Prompt: A complete, exact copy of the records is needed here.

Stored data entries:

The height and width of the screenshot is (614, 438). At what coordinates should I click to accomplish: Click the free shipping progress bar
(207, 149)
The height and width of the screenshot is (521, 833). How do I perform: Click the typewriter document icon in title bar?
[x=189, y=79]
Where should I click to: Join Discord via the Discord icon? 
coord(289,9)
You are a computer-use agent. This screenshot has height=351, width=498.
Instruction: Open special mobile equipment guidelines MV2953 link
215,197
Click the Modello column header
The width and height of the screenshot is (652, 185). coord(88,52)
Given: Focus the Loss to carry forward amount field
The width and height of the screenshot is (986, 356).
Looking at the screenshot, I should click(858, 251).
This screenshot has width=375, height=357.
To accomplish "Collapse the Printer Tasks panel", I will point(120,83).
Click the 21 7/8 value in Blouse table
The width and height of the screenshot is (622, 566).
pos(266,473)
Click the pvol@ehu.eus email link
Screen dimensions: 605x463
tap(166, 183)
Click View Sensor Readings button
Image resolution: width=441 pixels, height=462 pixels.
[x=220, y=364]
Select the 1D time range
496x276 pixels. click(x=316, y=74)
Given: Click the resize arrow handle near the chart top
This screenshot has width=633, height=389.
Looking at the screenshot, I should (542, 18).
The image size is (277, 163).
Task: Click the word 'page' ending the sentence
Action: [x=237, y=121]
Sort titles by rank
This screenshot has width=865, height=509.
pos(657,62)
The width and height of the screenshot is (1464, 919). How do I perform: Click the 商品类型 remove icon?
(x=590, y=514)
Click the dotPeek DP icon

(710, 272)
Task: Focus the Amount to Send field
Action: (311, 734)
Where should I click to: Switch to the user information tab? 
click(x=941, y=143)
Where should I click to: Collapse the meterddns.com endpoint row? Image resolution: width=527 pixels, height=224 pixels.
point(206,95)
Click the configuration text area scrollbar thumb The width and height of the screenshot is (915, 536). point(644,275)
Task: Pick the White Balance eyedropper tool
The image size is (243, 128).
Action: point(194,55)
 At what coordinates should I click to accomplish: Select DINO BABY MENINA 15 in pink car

Finished task:
The height and width of the screenshot is (614, 438). At what coordinates should I click to accomplish: Click the free shipping progress bar
(207, 149)
The height and width of the screenshot is (521, 833). How do I perform: Click the typewriter document icon in title bar?
[x=189, y=79]
Where should I click to: Join Discord via the Discord icon? 
coord(289,9)
You are a computer-use agent. This screenshot has height=351, width=498.
Instruction: Open special mobile equipment guidelines MV2953 link
215,197
Click the Modello column header
The width and height of the screenshot is (652, 185). coord(88,52)
Given: Focus the Loss to carry forward amount field
The width and height of the screenshot is (986, 356).
Looking at the screenshot, I should click(858, 251).
This screenshot has width=375, height=357.
To accomplish "Collapse the Printer Tasks panel", I will point(120,83).
Click the 21 7/8 value in Blouse table
The width and height of the screenshot is (622, 566).
pos(266,473)
Click the pvol@ehu.eus email link
Screen dimensions: 605x463
tap(166, 183)
Click View Sensor Readings button
Image resolution: width=441 pixels, height=462 pixels.
[x=220, y=364]
Select the 1D time range
496x276 pixels. click(x=316, y=74)
Given: Click the resize arrow handle near the chart top
This screenshot has width=633, height=389.
Looking at the screenshot, I should (542, 18).
The image size is (277, 163).
Task: Click the word 'page' ending the sentence
Action: [x=237, y=121]
Sort titles by rank
This screenshot has width=865, height=509.
pos(657,62)
The width and height of the screenshot is (1464, 919). How do I perform: Click the 商品类型 remove icon?
(x=590, y=514)
Click the dotPeek DP icon

(710, 272)
Task: Focus the Amount to Send field
Action: (311, 734)
Where should I click to: Switch to the user information tab? 
click(x=941, y=143)
Where should I click to: Collapse the meterddns.com endpoint row? Image resolution: width=527 pixels, height=224 pixels.
point(206,95)
Click the configuration text area scrollbar thumb The width and height of the screenshot is (915, 536). point(644,275)
Task: Pick the White Balance eyedropper tool
The image size is (243, 128).
Action: point(194,55)
 At what coordinates should I click to accomplish: Select DINO BABY MENINA 15 in pink car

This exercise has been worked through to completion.